## Data extract
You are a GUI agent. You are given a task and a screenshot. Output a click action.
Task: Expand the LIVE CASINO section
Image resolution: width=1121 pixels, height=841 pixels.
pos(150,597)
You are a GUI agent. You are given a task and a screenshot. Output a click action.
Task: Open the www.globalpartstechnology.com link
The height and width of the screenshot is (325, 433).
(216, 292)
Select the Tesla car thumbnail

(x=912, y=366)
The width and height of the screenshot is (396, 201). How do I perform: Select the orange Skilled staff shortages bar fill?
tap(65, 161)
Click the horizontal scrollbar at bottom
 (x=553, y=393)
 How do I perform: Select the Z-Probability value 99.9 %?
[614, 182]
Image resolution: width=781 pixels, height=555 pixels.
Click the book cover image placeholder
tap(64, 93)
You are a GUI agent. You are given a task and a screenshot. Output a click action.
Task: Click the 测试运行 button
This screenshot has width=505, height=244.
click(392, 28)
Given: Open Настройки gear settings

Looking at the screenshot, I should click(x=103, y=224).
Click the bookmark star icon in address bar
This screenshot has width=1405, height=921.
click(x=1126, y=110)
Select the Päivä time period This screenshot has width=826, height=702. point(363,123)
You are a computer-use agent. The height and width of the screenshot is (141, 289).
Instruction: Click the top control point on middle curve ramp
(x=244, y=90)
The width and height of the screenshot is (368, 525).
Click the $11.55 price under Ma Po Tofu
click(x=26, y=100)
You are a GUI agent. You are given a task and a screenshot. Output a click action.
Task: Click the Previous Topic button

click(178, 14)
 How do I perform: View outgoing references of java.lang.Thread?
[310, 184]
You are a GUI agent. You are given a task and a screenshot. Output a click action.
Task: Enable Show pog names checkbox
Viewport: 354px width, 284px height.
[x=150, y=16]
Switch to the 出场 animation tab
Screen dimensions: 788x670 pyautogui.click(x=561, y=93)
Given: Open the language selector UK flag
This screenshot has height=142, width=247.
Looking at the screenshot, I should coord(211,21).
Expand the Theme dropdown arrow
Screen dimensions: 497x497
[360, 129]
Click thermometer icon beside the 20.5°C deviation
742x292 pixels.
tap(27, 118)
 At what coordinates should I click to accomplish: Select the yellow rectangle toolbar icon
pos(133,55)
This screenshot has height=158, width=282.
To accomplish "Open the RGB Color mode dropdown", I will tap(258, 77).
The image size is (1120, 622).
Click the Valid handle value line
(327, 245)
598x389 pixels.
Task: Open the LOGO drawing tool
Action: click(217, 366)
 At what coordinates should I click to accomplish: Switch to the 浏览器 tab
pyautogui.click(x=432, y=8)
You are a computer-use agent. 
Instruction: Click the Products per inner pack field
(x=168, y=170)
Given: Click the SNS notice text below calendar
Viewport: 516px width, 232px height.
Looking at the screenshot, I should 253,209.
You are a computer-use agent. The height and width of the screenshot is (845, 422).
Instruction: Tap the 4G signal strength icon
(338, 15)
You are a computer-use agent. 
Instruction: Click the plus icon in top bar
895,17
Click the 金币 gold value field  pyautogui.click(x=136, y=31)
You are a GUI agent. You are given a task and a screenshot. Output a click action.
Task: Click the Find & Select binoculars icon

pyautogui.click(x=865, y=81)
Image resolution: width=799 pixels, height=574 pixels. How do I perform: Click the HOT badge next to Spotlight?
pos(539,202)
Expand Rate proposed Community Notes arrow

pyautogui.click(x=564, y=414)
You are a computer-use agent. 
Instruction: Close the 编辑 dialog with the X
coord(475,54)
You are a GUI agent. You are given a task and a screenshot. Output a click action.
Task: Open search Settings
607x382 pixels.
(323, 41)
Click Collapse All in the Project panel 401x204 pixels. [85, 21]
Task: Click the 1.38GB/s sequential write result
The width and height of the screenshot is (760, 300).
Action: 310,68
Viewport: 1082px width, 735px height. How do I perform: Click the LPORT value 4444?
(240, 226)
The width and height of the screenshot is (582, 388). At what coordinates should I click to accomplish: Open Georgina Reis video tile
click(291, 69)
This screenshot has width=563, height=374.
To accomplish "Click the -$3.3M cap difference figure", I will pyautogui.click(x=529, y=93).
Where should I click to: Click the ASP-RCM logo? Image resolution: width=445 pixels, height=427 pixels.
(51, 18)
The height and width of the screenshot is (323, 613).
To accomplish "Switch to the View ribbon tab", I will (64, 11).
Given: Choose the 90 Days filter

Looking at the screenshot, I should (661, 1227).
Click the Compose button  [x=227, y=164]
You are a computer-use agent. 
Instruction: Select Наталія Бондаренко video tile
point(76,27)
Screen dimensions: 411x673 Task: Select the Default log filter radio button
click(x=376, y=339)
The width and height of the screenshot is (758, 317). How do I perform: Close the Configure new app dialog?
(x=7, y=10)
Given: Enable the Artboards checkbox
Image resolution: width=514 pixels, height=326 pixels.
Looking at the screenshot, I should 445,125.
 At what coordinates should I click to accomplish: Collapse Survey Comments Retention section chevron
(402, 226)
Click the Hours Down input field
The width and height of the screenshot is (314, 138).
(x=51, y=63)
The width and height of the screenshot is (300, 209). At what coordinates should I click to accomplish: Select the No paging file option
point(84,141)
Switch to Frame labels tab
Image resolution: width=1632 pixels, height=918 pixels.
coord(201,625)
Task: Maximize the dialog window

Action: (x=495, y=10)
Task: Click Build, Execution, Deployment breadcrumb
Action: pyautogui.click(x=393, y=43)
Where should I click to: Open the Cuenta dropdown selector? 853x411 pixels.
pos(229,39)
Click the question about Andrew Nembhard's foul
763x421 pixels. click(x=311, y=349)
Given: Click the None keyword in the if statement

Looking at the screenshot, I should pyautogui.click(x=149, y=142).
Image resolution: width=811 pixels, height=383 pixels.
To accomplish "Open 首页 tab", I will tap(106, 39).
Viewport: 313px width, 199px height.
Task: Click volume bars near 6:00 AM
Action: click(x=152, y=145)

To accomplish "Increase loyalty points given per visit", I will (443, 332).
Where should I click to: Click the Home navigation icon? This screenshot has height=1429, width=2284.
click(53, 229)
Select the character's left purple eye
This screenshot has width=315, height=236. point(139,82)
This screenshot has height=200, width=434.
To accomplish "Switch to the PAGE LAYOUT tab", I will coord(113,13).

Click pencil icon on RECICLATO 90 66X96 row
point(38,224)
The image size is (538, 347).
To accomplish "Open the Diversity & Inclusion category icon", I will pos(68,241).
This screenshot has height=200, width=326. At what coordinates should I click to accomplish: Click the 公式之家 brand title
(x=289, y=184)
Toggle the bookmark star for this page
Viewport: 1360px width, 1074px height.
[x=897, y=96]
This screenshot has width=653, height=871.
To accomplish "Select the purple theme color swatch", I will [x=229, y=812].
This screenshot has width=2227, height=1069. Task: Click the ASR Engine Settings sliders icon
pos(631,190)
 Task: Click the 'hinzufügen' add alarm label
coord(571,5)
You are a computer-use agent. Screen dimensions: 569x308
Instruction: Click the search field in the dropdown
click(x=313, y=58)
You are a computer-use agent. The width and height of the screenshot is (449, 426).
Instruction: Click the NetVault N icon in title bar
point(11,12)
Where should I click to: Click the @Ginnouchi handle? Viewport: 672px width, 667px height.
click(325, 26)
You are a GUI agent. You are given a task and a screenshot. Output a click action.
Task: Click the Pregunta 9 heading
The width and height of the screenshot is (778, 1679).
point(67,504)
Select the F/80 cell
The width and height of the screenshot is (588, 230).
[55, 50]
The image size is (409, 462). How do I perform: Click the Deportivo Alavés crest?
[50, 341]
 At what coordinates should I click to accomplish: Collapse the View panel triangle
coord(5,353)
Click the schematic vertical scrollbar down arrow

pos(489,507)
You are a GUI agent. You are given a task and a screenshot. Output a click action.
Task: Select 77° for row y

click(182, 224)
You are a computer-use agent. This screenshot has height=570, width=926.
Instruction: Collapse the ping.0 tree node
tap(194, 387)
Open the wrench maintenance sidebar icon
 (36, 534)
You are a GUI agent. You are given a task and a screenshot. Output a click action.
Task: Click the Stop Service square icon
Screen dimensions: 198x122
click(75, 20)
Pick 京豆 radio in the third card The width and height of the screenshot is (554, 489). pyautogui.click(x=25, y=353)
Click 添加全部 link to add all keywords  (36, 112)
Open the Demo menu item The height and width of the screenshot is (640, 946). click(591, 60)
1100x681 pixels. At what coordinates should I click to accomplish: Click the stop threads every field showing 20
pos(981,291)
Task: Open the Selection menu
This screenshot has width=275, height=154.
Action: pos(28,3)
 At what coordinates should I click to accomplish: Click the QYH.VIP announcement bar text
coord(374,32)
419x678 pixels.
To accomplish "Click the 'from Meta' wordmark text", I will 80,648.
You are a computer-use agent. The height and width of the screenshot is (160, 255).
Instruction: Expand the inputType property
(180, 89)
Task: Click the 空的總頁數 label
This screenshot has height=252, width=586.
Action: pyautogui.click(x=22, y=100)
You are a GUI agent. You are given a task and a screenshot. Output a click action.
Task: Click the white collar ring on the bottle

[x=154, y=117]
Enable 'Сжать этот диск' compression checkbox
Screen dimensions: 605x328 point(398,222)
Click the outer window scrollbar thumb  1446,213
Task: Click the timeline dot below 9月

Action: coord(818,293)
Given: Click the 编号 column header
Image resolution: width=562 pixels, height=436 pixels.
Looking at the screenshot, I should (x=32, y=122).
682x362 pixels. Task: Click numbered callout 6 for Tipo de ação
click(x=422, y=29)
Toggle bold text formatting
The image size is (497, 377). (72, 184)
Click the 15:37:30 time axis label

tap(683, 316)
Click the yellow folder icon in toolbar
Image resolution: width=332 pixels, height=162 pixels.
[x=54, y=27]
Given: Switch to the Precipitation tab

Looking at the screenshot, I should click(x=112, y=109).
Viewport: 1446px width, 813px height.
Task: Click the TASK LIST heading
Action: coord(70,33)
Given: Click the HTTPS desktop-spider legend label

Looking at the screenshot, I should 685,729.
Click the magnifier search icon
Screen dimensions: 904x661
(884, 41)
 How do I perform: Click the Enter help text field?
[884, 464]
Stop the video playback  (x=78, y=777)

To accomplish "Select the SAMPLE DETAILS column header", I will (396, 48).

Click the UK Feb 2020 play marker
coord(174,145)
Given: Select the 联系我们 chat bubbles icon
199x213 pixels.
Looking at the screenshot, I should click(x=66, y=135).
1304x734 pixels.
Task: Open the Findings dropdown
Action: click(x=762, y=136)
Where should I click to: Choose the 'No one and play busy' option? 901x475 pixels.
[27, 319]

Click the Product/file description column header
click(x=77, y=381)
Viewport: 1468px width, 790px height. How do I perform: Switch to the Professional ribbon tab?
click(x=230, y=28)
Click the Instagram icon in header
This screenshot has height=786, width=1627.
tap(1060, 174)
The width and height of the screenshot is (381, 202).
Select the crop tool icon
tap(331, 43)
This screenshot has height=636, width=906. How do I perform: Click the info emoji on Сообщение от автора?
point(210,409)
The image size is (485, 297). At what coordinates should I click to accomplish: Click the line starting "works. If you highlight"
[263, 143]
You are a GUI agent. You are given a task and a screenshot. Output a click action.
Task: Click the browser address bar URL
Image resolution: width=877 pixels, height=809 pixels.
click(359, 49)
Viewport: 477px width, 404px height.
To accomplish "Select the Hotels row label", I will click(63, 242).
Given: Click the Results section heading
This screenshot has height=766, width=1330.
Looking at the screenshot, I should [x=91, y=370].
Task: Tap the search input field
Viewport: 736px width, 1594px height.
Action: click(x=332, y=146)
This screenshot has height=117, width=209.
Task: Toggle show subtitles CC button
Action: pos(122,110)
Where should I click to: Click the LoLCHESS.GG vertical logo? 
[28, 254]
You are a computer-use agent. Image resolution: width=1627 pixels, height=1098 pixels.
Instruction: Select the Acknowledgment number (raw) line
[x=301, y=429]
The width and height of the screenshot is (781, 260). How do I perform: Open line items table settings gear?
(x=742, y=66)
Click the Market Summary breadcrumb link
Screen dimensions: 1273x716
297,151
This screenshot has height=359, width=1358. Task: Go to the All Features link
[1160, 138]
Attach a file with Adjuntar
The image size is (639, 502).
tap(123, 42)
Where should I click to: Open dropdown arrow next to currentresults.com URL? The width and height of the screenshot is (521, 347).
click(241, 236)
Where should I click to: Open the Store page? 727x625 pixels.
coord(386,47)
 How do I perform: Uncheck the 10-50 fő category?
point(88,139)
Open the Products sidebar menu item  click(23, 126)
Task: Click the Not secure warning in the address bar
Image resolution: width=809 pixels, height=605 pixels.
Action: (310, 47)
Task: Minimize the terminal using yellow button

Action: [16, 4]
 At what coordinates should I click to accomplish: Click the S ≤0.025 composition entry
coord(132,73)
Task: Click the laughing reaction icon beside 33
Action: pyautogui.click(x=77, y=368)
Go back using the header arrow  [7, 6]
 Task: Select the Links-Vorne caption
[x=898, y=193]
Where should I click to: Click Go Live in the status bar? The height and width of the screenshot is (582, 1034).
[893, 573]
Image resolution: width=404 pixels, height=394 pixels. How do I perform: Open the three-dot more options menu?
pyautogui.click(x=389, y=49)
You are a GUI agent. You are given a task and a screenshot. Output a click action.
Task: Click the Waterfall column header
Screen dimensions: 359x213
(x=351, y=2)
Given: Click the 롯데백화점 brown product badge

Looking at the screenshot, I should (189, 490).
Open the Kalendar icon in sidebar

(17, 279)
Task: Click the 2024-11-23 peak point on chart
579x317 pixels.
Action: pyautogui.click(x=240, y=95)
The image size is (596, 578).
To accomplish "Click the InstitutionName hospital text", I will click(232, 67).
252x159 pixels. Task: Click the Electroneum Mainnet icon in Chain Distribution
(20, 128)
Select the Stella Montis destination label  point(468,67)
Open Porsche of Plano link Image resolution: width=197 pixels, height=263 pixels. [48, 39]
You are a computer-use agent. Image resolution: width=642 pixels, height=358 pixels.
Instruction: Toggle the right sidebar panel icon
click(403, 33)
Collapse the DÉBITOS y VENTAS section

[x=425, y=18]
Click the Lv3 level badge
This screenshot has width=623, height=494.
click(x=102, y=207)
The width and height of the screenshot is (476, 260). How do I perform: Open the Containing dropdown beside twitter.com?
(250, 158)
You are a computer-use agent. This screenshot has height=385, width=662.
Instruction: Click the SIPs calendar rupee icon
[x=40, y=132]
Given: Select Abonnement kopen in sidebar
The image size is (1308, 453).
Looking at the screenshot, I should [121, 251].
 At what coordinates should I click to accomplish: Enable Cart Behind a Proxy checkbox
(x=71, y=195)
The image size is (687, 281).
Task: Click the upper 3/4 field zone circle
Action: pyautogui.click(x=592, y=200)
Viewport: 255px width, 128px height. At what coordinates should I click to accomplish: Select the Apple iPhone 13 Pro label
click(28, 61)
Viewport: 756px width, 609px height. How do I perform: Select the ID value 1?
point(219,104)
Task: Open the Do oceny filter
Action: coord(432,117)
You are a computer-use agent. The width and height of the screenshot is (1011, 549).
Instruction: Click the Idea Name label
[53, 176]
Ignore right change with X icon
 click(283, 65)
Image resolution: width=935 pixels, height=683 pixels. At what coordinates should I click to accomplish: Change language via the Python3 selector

## About this exercise
What is needed is each line of the entries that contains the word "address".

## Written answer
Click the bookmark star icon in address bar
Task: Click the browser address bar URL
Task: Click the Not secure warning in the address bar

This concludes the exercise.